Graph multiple databases growth using SSMS only

  • Comments posted to this topic are about the item Graph multiple databases growth using SSMS only

  • Is this related to a specific version of SQL Server?

    I've just run it on SQL 2016 and the STRING_AGG method is unknown.

  • Nevermind, I've just googled STRING_AGG and it's only available from SQL2017+

  • Did you leave out a step? What do you do w/the results?

  • Hi dplaut 49149, after plotting the data I tell my customer which databases are growing fast and the space requirement for next month, with a graph. I can also tell them which databases never grow so there's no need to provision space for them. And they prefer a graphic over a number, that's why I generate it that way. I also tell them which server is needing the most space when I run it as a multi-server query.

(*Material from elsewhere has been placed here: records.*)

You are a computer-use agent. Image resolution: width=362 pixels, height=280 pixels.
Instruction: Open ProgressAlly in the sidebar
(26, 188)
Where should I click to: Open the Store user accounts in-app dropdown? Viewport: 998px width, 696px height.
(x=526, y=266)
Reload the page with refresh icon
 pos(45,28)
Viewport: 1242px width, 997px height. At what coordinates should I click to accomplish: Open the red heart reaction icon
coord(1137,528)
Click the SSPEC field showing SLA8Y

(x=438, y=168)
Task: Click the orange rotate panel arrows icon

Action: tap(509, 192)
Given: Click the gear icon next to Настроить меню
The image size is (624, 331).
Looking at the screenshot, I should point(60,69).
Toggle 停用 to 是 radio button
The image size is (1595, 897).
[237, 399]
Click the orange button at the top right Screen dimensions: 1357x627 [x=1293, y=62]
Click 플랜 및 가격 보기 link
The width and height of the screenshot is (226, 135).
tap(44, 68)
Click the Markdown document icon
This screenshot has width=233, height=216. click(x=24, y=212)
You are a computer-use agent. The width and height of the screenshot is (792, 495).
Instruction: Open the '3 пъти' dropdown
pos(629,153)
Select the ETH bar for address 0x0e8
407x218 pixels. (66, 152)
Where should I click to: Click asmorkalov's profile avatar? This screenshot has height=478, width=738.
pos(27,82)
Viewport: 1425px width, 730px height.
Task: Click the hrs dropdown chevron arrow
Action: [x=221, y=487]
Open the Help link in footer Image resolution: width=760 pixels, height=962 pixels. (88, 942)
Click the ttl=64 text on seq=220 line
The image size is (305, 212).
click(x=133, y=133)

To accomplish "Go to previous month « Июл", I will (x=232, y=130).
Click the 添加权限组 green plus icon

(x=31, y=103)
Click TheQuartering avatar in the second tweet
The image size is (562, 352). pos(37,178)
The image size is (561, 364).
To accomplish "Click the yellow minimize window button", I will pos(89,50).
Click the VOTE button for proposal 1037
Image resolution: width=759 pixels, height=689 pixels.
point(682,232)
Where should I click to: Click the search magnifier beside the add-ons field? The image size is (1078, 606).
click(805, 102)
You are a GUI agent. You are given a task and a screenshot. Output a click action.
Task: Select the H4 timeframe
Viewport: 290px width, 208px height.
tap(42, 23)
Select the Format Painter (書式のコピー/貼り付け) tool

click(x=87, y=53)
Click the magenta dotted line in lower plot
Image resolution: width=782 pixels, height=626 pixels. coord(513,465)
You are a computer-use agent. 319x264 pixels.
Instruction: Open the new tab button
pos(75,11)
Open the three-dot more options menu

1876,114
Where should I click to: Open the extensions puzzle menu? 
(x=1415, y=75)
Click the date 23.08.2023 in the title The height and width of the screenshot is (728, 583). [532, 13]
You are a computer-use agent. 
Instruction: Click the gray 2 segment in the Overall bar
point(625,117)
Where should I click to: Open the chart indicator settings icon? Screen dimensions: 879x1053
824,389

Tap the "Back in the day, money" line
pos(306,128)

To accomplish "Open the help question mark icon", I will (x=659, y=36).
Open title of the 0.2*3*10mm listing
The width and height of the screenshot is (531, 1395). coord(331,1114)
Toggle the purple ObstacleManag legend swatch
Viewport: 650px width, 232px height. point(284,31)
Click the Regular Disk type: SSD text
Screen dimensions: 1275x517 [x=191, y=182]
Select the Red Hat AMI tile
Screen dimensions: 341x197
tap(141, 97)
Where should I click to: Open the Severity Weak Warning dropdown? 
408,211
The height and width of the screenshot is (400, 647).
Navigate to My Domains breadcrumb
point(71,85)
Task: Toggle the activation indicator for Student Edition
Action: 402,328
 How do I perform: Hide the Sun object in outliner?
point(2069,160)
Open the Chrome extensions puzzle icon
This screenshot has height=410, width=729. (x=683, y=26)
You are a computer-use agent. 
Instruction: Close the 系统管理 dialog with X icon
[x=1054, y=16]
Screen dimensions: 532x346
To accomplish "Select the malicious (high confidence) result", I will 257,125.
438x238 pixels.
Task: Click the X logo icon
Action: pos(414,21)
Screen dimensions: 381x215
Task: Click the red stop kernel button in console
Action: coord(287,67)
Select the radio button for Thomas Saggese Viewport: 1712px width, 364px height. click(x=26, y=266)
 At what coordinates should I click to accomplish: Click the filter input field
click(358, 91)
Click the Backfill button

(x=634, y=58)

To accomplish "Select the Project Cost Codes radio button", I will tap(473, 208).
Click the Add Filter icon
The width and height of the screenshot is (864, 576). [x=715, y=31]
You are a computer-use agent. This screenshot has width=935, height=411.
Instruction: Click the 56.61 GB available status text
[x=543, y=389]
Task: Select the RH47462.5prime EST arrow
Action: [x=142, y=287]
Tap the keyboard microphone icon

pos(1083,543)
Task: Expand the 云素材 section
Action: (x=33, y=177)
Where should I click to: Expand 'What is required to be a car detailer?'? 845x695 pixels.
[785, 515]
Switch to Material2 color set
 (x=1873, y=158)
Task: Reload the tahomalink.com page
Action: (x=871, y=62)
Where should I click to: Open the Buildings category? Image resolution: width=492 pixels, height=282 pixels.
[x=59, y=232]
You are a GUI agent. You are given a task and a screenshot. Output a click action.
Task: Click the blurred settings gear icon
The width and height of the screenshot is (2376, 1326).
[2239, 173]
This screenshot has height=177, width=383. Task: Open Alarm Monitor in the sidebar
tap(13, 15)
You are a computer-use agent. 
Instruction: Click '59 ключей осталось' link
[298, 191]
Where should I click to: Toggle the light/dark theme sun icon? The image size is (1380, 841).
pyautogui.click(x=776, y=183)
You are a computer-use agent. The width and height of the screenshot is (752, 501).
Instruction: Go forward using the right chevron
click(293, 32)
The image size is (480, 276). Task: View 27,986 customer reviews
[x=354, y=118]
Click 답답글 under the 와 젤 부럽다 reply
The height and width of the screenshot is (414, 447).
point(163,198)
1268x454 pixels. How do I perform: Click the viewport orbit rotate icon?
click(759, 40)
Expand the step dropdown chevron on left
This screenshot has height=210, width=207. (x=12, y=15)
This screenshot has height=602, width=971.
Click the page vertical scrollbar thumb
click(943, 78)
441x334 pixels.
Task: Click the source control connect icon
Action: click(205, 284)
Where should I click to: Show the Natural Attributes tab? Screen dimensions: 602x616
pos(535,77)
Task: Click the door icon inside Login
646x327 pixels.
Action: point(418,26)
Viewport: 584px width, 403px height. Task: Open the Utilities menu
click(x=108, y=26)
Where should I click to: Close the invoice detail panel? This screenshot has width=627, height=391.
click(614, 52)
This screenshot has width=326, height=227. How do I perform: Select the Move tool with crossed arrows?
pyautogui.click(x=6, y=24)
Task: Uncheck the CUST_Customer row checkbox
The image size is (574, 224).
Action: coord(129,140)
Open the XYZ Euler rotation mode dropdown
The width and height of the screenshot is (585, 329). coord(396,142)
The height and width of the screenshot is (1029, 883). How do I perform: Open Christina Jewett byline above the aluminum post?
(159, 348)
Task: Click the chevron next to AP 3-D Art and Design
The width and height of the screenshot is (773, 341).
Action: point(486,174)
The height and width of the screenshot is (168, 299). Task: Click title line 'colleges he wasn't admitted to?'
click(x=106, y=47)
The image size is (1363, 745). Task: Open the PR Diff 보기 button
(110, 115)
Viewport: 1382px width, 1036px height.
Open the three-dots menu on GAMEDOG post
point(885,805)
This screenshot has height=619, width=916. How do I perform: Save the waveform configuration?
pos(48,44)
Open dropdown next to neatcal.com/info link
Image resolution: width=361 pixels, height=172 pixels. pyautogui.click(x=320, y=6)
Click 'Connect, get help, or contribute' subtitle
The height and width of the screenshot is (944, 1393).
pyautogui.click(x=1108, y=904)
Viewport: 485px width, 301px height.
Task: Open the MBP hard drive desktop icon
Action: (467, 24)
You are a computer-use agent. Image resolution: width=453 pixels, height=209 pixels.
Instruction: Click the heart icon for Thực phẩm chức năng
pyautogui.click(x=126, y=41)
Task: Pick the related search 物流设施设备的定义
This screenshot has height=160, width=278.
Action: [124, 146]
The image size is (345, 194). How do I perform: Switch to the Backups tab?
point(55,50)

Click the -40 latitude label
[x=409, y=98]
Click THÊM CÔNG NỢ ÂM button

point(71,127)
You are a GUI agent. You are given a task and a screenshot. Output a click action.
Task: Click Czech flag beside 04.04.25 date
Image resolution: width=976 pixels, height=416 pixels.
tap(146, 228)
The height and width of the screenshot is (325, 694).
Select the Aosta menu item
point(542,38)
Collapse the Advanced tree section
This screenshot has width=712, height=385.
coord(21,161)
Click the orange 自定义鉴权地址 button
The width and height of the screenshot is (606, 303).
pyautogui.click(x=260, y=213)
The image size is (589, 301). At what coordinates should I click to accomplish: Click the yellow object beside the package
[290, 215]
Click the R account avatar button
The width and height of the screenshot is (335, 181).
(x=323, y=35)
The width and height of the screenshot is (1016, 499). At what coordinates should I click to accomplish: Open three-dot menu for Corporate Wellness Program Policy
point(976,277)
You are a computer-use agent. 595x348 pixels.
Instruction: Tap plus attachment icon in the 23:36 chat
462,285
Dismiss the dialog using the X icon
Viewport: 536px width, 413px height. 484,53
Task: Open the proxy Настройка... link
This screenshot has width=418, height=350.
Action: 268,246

  • Hi matthew.cartwright, you can use "FOR XML" and "STUFF" to generate a string out of multiple rows, you can find an example in this tip where I did the same: The GEOMETRY datatype exists since SQL Server 2008 and SSMS plots it.

  • Sorry, I'm being dense.

    I see results like the below and I don't know what to do w/ it.


  • Hi dplaut 49149, just ignore them, these are GUID for the graphics generated in another tab, just switch to the plotted graphics.

  • Thanks, got it. I did not notice the tab and didn't even know about that feature. Thanks, I've learned a lot.

  • Hi Pablo, can you please the script that helps plot the graphs, I am not so strong in this stuff, thanks

  • Hi eliassal, can you please clarify your request?

  • You indicate in one of your links "the storage needs for the next 45 days using the instructions "Forecasting, Identifying Trends with Linear Regression · Advanced SQL · SILOTA", how this will be done in SSMS, not in R?


  • Hi eliassal, this is calculated in the CTEs named [slope] (calculates m) and [lr] (linear regression), then you can see in the next statement it is grouped by [m] and to complete the form y=mx+b. Please let me know if it clarifies your question.

  • So many thanks, but how we can get data to used in excel and not spatial?

  • Not totally sure I understand your question, but if you're wondering how to get the data from your stored procedure into Excel, it's pretty easy.

    Go to Data tab, Get Data, from SQL Server.

    Then you get Server, Database, and there's an "Advanced Options" part - click the down arrow thing. A textbox will appear... Copy & Paste the T-SQL statement there. Could be EXEC storedProc param1... or a query. Run and it will pull the data returned into Excel for you, and then you can graph it.